» **To do**:
In the course description on the cognitive plausibility of deep language models, what does representing language in a computationally processable way force us to do?

» **Text shown**:
• • • • •

Analyzing the Cognitive Plausibility of Deep Language Models

LaCo Advancedweek 1 each day

Lisa Beinborn (Vrije Universiteit Amsterdam)
Nora Hollenstein (University of Copenhagen)
Willem Zuidema (University of Amsterdam)


Abstract: Computational models of language serve as an increasingly popular tool to examine research hypotheses related to language processing. Representing language in a computationally processable way forces us to operationalize our underlying assumptions in a concrete, implementable and falsifiable manner.

• • • • •

[Dataset excerpts]
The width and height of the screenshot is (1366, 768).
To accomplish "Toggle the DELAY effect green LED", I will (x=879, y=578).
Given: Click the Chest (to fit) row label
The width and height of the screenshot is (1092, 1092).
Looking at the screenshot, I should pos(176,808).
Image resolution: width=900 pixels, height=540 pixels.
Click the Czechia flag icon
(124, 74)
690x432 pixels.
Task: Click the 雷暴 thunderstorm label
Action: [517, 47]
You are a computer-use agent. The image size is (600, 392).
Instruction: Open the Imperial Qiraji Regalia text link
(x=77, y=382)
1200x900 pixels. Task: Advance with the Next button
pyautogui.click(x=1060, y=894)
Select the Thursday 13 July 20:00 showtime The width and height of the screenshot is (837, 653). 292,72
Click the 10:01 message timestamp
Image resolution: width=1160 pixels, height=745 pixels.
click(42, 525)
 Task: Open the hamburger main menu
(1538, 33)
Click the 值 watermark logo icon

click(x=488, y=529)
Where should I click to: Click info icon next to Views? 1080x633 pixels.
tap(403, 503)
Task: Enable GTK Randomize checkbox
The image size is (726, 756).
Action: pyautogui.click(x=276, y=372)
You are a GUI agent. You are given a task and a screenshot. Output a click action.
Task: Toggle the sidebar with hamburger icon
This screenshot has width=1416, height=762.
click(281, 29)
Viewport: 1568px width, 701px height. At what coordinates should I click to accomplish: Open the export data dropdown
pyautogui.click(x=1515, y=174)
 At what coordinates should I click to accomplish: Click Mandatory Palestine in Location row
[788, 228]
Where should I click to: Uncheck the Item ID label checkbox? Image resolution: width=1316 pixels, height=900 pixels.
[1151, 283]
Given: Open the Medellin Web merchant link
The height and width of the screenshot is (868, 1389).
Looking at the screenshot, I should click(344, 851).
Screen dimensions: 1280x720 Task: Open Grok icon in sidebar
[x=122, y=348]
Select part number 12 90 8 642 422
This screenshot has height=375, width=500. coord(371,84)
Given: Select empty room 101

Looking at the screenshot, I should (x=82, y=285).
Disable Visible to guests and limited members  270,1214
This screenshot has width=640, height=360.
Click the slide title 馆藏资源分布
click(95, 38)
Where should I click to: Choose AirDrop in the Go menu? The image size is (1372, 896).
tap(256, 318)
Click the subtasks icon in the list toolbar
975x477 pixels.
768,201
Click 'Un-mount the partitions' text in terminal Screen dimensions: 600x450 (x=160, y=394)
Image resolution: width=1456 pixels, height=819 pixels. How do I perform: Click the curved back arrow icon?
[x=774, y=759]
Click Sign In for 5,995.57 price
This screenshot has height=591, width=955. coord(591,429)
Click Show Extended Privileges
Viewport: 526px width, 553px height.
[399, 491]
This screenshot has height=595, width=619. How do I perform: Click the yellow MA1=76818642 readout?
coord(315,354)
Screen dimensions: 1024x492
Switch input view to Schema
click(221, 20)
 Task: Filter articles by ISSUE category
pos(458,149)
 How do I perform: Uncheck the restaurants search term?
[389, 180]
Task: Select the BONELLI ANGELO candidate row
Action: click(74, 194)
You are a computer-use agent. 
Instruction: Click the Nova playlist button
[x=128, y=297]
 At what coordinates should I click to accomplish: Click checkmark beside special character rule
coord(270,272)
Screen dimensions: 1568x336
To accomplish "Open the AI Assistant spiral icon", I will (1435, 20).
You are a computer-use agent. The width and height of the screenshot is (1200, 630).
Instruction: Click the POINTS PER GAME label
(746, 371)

• • • • •

» **Result below**:
It forces us to operationalize our underlying assumptions in a concrete, implementable and falsifiable manner.